Dobroczynność była w znacznej mierze domeną kobiet, chociaż to nie one zarządzały finansami. Tradycje działalności dobroczynnej sięgały dawnych obowiązków pani dworu wobec jej służby i chłopów. Nałożył się na to pozytywistyczny etos pracy u podstaw.
Potem do tradycyjnego zajmowania się okolicznymi chłopami doszły nowe potrzeby, stworzone przez nowe okoliczności – pomoc biednym w miastach, organizacja wyjazdów wakacyjnych dla miejskich dzieci, instytucje dobroczynne działające na większą skalę, dla których trzeba było zbierać fundusze. Tworzyły się również kasy samopomocy, także dla kobiet.

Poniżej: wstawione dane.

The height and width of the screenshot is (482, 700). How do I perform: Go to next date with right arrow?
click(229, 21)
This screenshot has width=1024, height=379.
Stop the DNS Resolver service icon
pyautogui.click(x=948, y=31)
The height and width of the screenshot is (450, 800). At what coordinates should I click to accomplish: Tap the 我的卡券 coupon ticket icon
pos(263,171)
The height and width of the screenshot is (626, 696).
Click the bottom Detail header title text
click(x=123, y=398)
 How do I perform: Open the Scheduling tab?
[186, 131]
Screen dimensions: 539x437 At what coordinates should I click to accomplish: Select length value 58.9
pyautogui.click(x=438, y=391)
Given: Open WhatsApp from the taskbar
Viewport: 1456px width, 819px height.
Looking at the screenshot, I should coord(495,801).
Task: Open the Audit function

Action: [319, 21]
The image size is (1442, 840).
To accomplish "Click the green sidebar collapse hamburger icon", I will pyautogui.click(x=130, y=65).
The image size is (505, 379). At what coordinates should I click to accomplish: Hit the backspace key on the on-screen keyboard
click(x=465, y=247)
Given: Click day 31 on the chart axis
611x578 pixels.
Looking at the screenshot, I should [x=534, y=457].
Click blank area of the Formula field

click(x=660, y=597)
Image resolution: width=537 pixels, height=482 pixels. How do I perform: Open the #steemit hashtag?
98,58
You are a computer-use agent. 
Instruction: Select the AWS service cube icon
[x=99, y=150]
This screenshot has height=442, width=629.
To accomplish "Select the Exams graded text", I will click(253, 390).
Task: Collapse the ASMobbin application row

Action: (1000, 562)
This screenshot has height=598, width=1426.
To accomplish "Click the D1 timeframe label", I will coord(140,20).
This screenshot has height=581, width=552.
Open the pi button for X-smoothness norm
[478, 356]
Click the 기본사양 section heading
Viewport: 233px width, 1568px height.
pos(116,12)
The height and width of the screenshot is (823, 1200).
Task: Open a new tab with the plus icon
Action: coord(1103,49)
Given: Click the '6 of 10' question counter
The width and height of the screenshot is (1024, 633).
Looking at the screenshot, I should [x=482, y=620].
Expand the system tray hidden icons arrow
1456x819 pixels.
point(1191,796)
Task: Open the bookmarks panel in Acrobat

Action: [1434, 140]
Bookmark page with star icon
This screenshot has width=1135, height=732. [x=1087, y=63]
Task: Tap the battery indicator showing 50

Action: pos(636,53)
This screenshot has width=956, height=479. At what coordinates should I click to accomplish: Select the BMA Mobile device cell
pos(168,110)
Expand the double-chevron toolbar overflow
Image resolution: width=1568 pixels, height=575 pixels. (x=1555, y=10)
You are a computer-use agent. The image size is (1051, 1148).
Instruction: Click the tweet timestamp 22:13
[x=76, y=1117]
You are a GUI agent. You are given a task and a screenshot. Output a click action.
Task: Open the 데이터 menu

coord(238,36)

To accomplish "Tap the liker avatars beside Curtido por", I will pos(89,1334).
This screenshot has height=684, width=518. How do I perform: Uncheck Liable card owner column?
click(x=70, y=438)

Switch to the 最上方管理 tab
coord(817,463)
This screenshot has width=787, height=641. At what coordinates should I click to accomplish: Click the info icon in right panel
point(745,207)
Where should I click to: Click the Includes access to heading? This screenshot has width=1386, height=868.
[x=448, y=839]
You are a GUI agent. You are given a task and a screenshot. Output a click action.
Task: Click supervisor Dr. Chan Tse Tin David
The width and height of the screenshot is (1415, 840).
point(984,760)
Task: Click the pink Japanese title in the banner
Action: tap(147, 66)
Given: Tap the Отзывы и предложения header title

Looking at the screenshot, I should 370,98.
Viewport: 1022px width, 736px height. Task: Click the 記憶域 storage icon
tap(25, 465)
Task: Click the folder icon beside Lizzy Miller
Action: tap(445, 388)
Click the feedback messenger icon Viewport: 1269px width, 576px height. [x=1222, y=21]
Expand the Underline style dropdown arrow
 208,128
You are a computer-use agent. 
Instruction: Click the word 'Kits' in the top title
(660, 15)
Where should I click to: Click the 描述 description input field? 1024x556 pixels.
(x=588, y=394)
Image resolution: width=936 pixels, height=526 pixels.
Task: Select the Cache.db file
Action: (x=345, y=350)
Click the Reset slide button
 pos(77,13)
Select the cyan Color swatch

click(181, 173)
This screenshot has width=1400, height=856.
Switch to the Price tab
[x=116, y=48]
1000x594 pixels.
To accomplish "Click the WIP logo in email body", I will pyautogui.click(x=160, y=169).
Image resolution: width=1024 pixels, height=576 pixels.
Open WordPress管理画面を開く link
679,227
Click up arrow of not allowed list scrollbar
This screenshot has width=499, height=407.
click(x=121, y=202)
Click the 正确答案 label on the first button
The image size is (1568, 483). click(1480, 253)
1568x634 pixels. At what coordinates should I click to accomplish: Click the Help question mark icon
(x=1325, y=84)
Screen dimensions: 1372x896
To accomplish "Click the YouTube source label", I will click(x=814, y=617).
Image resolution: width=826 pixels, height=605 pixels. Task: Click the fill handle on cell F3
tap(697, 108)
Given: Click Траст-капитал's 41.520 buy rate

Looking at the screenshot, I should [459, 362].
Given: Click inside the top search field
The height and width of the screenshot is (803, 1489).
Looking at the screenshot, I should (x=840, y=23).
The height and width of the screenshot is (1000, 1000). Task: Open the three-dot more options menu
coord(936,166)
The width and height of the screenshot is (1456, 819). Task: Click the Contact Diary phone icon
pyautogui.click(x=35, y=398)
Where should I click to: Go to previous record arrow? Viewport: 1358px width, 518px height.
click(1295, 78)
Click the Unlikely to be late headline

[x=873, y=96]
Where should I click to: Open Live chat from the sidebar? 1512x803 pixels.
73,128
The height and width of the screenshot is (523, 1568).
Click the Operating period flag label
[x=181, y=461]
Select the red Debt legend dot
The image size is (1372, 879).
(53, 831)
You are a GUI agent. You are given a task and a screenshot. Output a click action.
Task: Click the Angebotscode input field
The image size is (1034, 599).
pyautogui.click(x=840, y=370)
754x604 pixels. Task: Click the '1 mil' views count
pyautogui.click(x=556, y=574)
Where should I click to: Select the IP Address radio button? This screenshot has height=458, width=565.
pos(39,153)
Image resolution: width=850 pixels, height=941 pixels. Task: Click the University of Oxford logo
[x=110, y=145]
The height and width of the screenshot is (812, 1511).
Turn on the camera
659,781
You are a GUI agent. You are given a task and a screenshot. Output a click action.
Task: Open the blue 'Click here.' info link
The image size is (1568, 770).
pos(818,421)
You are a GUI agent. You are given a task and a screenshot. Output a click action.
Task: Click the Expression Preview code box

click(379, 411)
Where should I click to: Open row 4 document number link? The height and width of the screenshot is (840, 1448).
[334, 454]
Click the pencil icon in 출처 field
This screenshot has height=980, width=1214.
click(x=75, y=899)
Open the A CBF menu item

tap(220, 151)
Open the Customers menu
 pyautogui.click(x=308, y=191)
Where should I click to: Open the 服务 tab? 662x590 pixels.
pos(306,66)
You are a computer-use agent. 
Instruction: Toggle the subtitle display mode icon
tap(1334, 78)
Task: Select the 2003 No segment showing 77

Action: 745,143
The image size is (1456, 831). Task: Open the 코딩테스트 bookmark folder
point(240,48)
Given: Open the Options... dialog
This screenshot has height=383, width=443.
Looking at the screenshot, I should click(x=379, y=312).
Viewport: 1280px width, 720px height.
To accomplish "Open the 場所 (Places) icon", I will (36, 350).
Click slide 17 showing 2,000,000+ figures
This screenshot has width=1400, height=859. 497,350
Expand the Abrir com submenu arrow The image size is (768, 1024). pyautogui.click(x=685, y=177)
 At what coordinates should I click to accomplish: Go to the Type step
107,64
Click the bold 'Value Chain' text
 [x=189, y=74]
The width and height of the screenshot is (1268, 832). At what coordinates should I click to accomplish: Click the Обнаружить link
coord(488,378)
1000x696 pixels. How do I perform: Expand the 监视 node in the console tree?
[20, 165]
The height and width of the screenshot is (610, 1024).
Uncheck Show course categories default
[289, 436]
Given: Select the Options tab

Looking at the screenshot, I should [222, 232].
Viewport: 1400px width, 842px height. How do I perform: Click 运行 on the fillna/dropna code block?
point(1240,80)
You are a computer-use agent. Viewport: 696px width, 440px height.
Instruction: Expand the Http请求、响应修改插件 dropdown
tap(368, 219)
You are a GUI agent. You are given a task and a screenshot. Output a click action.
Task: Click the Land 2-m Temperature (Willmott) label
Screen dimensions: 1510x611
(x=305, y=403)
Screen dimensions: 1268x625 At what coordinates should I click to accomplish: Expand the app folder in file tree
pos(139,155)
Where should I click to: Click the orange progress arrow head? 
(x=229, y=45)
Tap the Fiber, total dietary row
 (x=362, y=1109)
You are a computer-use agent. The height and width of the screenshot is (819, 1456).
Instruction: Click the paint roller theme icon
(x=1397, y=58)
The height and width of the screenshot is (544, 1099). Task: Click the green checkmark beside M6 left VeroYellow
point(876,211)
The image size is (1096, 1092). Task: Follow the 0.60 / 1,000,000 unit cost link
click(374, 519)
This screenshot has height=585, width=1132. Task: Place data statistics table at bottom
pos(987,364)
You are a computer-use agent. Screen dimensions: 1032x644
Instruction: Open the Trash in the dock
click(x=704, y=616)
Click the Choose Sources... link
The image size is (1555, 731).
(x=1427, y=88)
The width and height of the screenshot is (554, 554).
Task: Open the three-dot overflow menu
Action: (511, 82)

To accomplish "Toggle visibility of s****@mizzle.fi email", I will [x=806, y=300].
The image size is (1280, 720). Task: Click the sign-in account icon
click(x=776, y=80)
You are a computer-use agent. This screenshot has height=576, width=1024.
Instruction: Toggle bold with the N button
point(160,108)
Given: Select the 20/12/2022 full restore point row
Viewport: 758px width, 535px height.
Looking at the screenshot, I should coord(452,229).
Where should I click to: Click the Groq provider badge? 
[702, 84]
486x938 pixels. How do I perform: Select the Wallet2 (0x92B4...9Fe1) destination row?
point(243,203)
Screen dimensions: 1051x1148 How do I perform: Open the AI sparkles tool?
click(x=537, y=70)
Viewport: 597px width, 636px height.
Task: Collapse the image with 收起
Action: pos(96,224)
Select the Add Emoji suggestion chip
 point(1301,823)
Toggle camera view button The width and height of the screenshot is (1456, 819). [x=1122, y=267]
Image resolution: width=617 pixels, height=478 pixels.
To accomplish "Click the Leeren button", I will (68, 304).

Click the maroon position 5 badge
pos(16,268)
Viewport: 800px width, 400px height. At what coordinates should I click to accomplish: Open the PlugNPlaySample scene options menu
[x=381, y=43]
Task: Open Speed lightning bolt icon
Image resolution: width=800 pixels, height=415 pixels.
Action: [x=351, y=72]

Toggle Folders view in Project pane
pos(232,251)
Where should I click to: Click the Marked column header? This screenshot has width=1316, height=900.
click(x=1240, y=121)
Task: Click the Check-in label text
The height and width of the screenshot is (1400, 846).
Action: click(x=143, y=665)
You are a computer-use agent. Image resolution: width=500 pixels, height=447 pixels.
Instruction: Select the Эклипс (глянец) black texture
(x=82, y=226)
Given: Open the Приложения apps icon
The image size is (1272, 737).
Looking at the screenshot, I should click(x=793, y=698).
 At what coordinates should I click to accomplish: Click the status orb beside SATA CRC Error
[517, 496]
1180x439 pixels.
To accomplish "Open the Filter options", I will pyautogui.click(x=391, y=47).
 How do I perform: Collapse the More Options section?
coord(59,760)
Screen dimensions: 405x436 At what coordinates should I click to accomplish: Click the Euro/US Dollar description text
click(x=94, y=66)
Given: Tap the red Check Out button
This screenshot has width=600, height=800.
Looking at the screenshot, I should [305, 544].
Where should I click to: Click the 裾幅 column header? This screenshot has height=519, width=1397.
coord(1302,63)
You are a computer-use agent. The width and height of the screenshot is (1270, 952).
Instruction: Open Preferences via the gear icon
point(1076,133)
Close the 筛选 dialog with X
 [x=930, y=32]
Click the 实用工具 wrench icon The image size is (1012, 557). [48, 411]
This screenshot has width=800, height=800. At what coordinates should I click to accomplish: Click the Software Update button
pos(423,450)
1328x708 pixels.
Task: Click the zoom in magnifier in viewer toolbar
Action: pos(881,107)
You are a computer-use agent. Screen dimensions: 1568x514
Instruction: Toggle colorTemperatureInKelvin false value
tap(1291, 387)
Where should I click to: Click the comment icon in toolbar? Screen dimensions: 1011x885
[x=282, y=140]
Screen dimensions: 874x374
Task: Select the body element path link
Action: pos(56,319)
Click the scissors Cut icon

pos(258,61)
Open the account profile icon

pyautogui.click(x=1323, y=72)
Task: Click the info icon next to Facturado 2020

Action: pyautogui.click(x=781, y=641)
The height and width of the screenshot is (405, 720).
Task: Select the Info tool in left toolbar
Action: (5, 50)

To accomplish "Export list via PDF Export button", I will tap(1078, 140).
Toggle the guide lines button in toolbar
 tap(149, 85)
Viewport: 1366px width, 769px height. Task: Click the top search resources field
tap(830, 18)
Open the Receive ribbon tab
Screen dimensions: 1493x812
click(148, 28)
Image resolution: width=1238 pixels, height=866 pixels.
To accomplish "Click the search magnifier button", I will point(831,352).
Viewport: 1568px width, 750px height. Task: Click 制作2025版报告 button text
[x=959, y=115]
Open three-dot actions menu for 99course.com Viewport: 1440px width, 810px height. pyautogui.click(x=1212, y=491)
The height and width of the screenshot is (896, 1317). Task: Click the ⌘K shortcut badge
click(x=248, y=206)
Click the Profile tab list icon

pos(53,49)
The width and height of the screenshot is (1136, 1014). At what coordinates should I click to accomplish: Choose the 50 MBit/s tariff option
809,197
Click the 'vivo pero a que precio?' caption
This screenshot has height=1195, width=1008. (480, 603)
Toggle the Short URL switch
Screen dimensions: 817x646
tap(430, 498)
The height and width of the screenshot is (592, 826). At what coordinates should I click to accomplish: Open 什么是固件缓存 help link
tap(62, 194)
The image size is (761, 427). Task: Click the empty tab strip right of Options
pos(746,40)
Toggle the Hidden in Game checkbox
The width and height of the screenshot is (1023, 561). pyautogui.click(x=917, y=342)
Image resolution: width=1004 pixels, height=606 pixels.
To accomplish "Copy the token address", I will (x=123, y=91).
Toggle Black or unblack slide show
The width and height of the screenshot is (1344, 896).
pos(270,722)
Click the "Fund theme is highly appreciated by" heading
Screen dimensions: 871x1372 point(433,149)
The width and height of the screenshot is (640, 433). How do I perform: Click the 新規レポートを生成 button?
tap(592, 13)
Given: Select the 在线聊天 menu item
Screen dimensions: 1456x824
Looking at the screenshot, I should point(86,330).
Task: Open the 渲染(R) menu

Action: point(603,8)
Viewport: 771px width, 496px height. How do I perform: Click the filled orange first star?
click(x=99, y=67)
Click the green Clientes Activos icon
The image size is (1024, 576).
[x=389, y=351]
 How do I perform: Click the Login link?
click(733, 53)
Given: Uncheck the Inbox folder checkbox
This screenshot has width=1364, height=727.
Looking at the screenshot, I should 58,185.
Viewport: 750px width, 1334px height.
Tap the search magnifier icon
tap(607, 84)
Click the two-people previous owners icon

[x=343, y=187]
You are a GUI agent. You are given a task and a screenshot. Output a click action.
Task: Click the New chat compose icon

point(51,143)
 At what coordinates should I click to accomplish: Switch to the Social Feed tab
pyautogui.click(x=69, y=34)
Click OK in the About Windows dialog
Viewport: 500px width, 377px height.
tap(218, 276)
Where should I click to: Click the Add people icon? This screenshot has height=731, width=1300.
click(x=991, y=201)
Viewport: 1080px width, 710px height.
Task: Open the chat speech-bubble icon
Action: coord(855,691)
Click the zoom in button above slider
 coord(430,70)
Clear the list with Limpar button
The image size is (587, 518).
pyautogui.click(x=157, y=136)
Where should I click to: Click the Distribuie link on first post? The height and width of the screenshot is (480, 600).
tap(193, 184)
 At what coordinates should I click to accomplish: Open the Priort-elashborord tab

Zawód nauczycielski był nie najlepiej płatny i łączył się z licznymi niedogodnościami. Dodatkowym, ogromnym problemem był fakt zabezpieczenia na starość. W czasach, gdy nie było rent i emerytur, odłożenie wystarczającej sumy na starość było trudne. Nauczycielki (i nauczyciele), którzy nie założyli własnych rodzin – co było niełatwe zwłaszcza przy wędrownym życiu nauczycieli domowych - zmuszone były pracować, póki starczało im sił. Czasami zdarzało się, że byli uczniowie przygarniali dawną nauczycielkę (lub nauczyciela) na starość jako rezydentkę, powierzając rolę niańki itp. Większość jednak nie mogła liczyć na podobne szczęście.
Okres Wielkiego Postu tradycyjnie wiązał się z dobroczynnością. Aktywna była ona we wszelkich swoich postaciach, także w formie „towarzyskiej”. Po zakończeniu karnawału nie można było oczywiście urządzać bali czy maskarad, odbywały się natomiast dobroczynne rauty.
Raut był przyjęciem wieczornym bez tańców, poświęconym przede wszystkim konwersacji. Jednak starano się umilić gościom czas także innego rodzaju atrakcjami – smacznymi przekąskami, popisami muzycznymi lub recytatorskimi, żywymi obrazami itp. Rauty takie organizowano na rzecz różnych instytucji dobroczynnych.
Popularną formą dobroczynności były bale dobroczynne. Jako organizatorki patronowały im często osoby z najwyższego towarzystwa. Na bale sprzedawano bilety – bywało, że imienne i sprzedawane tylko osobom należących do właściwych sfer – a dochód przeznaczano na z góry określony szlachetny cel. Przygotowania dekoracji sali mogli podejmować się znani artyści (za żadnym lub bardzo skromnym wynagrodzeniem). Niektórzy hojniejsi dobroczyńcy oprócz zakupienia biletu wpłacali także dodatkowo jakieś sumy na rzecz danej organizacji.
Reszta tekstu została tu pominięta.